Goal of the exercise:
Look through the entries that follow and return each line that has the string "Visual".

Stored data entries:
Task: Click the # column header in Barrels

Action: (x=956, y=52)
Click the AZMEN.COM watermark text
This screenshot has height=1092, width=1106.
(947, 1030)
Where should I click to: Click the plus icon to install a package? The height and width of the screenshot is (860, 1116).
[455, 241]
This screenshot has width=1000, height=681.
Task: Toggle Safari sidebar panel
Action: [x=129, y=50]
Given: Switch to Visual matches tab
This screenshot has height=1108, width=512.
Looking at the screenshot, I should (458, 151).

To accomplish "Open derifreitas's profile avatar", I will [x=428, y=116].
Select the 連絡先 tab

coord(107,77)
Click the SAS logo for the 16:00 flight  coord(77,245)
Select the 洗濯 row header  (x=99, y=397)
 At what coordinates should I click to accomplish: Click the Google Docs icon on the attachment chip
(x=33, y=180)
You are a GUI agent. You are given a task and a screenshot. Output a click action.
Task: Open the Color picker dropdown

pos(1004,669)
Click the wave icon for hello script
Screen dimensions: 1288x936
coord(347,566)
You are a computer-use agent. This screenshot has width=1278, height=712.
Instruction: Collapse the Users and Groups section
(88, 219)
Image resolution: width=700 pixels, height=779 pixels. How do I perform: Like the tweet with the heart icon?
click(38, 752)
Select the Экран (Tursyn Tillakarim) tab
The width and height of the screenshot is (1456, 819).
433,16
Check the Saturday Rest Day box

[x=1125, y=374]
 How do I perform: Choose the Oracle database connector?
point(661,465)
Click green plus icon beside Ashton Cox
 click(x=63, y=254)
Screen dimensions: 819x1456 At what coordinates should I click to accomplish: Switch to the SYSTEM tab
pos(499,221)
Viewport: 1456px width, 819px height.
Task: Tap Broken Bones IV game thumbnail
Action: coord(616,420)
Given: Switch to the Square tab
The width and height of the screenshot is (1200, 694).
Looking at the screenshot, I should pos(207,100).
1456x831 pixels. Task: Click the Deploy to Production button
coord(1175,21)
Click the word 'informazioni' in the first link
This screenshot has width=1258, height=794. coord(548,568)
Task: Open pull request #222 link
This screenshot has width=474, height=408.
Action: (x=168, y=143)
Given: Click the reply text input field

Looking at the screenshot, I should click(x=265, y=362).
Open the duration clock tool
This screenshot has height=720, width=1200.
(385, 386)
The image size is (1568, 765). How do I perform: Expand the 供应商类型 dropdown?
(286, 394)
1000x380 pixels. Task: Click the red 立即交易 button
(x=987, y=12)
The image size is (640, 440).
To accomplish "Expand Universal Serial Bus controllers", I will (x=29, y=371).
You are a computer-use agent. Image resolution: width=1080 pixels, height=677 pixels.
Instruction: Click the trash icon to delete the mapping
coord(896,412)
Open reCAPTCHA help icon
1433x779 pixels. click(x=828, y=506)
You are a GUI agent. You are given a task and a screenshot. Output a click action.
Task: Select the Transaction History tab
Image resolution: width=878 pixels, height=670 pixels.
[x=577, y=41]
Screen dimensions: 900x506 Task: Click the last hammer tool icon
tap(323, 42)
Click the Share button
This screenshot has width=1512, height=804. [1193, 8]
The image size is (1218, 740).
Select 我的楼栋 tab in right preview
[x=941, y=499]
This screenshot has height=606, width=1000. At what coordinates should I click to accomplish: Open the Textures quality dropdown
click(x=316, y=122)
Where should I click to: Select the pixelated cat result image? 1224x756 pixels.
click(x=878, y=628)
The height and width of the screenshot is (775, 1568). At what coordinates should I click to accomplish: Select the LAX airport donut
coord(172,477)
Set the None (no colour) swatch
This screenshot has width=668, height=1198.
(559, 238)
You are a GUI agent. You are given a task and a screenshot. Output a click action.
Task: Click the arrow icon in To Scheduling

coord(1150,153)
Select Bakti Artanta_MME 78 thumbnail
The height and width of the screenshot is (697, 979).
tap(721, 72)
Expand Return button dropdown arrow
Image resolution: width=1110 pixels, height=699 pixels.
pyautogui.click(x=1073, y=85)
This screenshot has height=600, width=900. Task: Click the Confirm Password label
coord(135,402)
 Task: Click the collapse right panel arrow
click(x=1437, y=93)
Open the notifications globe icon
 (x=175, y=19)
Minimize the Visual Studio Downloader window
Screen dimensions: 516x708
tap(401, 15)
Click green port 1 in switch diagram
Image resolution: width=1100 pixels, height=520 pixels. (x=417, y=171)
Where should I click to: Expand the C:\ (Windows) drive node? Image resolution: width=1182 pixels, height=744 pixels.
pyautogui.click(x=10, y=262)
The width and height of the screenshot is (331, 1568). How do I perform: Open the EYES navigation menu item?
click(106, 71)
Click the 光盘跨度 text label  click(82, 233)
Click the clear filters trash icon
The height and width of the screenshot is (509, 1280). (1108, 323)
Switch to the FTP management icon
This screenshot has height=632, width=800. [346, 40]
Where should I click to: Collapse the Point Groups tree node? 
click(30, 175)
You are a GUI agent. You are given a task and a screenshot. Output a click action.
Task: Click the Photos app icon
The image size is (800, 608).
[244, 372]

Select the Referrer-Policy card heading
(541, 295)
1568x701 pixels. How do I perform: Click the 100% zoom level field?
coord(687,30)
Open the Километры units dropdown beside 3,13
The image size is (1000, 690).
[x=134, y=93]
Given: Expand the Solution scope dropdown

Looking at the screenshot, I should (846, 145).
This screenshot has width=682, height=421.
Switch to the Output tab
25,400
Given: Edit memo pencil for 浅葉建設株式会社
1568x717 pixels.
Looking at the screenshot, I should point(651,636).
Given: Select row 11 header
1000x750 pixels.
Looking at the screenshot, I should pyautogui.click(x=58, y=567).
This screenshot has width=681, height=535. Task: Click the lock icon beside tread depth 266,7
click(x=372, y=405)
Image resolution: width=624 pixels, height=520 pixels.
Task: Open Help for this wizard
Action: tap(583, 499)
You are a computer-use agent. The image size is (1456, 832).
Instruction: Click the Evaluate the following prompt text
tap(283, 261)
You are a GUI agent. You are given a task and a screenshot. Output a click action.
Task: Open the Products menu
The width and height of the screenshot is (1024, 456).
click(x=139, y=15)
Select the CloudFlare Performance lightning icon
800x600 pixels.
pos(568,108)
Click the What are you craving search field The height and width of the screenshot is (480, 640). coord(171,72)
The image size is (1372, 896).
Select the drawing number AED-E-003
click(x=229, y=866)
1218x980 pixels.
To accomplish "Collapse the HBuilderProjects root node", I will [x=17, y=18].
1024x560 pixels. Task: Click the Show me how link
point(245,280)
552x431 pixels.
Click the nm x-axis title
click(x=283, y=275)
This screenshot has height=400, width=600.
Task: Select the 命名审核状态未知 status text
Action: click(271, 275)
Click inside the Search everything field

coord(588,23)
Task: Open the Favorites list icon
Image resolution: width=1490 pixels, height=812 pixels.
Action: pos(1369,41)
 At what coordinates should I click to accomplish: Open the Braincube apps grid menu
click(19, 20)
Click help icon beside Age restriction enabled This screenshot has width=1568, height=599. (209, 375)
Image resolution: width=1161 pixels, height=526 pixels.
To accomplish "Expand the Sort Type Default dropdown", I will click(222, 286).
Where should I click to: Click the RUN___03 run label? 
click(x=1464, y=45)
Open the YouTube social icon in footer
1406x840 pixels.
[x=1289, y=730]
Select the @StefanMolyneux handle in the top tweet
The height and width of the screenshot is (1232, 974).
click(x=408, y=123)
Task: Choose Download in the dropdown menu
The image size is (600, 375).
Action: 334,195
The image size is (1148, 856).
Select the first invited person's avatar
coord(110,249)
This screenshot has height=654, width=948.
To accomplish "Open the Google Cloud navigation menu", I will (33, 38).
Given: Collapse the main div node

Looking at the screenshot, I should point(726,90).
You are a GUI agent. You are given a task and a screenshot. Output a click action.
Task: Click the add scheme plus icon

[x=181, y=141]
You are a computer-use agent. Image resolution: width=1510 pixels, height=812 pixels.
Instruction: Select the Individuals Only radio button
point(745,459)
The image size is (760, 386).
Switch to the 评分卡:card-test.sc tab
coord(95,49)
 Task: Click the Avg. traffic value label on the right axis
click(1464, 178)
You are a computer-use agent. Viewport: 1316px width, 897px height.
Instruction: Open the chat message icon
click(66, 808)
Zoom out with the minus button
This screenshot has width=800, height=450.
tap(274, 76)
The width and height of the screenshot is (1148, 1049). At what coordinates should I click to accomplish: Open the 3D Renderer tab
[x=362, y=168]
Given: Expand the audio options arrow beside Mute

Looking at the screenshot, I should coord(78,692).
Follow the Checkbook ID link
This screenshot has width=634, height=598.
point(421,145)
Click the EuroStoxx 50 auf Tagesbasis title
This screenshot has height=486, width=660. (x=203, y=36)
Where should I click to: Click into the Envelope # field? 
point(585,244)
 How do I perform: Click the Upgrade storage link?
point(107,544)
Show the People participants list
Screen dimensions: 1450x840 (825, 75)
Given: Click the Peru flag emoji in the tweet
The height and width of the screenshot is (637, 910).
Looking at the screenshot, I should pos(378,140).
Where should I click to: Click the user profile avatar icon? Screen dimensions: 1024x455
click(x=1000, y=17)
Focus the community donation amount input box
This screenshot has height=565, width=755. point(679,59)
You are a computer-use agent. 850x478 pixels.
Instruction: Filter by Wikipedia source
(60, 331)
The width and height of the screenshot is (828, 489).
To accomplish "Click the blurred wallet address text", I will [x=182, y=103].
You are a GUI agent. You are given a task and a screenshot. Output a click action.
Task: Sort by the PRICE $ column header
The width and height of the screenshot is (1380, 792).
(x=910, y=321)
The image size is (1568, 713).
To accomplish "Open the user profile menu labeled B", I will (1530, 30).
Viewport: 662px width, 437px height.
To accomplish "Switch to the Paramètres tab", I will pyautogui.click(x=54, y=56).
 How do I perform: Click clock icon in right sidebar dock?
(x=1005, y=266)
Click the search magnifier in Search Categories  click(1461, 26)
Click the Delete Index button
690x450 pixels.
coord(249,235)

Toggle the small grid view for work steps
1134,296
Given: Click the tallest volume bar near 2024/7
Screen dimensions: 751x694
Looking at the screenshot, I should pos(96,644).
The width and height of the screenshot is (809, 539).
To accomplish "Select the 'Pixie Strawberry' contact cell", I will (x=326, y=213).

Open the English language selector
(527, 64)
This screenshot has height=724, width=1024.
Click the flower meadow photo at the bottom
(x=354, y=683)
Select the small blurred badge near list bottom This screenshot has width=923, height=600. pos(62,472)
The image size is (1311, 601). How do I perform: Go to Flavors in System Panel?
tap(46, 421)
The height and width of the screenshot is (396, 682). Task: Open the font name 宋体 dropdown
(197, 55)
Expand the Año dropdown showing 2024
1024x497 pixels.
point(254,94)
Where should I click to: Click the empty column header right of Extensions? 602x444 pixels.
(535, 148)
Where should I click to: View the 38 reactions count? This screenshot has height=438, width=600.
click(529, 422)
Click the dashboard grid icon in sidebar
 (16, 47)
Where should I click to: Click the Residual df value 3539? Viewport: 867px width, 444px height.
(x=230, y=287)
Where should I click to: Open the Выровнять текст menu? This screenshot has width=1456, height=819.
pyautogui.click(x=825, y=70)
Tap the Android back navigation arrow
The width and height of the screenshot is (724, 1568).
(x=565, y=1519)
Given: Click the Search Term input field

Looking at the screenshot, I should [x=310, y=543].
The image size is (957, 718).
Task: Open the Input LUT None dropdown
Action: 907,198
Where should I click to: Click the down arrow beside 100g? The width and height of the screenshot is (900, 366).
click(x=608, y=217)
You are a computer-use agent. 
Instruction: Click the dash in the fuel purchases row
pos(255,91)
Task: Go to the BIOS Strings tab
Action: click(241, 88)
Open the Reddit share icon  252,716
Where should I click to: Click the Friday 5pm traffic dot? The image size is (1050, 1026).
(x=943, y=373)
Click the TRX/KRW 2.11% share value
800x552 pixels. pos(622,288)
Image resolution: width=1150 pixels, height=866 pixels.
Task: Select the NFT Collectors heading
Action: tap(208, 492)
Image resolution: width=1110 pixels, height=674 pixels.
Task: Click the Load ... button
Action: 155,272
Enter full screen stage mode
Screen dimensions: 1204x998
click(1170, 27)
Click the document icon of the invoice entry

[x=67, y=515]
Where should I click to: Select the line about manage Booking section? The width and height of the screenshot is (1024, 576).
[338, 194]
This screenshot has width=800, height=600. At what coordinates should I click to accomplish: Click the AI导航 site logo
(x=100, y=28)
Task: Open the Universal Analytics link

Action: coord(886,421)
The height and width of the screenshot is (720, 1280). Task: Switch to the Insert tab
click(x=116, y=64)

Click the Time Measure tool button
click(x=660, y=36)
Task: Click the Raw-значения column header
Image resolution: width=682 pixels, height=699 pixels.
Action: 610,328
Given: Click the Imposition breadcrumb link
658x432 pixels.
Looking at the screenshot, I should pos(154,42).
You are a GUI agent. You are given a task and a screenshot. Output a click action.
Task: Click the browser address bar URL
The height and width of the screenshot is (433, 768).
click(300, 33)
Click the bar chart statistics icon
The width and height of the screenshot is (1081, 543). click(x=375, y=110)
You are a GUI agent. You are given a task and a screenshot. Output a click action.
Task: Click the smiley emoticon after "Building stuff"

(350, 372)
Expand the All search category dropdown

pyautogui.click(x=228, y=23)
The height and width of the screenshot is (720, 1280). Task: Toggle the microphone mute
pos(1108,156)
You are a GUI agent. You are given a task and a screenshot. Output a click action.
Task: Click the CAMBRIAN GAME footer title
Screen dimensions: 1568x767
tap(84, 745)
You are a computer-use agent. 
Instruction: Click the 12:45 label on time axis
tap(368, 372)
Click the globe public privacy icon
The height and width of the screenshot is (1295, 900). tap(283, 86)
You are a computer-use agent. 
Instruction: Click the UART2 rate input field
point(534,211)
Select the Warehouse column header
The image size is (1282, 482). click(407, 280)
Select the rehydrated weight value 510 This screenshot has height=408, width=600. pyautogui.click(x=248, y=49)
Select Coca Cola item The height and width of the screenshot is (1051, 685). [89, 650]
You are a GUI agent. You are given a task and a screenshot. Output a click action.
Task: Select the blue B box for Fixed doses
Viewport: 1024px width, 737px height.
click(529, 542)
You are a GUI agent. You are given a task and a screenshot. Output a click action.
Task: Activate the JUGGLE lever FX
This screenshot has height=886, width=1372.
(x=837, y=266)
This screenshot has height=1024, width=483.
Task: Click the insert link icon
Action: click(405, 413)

Written response:
Given: Switch to Visual matches tab
Minimize the Visual Studio Downloader window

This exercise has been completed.